Since the news of the study, online retailers were largely sold out Monday and Tuesday, and Walgreens and CVS reported shortages.
“We’re closely monitoring the situation, and continue to work with our supplier partners to best meet the needs of our patients,” Walgreens spokeswoman Emily Hartwig-Mekstan said in an email.
Mike DeAngelis, a spokesman for CVS, said that the pandemic had deepened an existing dearth of the drug, after a recent recall of Zantac and ranitidine products had also impacted supply.
The Food and Drug Administration was already wary of shortage of the critical ingredients in most drugs, which are overwhelmingly made in China, where the virus originated. After there was a shortage of two anti-malarial drugs touted by Trump during White House briefings as a potential “game-changer” coronavirus treatment, without definitive evidence that the drugs were effective for that use and without approval from the Food and Drug Administration, experts worry about a shortage of the heartburn medicine, which is more accessible because it’s sold over the counter.

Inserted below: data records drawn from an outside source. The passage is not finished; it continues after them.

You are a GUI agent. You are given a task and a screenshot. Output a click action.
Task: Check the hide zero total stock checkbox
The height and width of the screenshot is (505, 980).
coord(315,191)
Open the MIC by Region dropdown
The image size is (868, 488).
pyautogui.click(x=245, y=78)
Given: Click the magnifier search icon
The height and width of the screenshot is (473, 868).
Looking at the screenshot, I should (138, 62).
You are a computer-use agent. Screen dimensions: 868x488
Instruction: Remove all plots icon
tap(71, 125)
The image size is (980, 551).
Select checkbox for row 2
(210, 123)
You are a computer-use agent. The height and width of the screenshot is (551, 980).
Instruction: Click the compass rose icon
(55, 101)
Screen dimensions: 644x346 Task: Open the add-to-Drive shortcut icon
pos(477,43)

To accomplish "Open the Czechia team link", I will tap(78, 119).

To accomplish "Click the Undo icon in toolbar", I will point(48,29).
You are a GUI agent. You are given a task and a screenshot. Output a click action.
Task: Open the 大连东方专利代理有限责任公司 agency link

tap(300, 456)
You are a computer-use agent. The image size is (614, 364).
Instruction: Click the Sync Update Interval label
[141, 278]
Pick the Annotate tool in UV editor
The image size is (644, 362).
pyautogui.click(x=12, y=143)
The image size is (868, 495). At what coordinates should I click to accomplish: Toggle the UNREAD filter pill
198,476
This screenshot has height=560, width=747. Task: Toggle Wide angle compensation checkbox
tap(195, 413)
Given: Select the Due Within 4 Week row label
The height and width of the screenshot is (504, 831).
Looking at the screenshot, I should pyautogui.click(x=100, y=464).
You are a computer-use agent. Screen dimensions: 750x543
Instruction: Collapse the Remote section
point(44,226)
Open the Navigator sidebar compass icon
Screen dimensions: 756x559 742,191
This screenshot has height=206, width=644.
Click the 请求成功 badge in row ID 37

The hydroxychloroquine shortage threatened lupus and rheumatoid arthritis patients who depend on those drugs to alleviate symptoms of inflammation, including preventing organ damage in lupus patients, David Margraf, pharmaceutical research scientist and member of the Resilient Drug Supply Project team at the Center for Infectious Disease Research and Policy, told The Post.
“Anytime there’s a purported treatment, especially since it’s over the counter, people are going to grab it,” Margraf said.
Margraf said that pandemic-caused shortages come on top of already critical concerns. His team found that about 60 of 156 drugs used in acute care — which, if unavailable for a few hours or days, can lead to increased fatalities — were already affected by shortages before the emergence of the virus.
While the drug’s use for heartburn isn’t critical, the over-the-counter medicine has other purposes. Famotidine can be used in emergency rooms as part of a treatment regimen for allergic reactions or in intensive care units for stress ulcer prophylaxis, Bryan D. Hayes, pharmacist for Massachusetts General Hospital’s Department of Emergency Medicine and Harvard University assistant professor, told The Post.
“It’s on our watch list,” Hayes wrote in an email. “So, there is a concern, but right now my hospital is okay. Other hospitals may be in a different boat depending on the resources they have to handle drug shortages and their contracts/ability to procure when supply is limited.”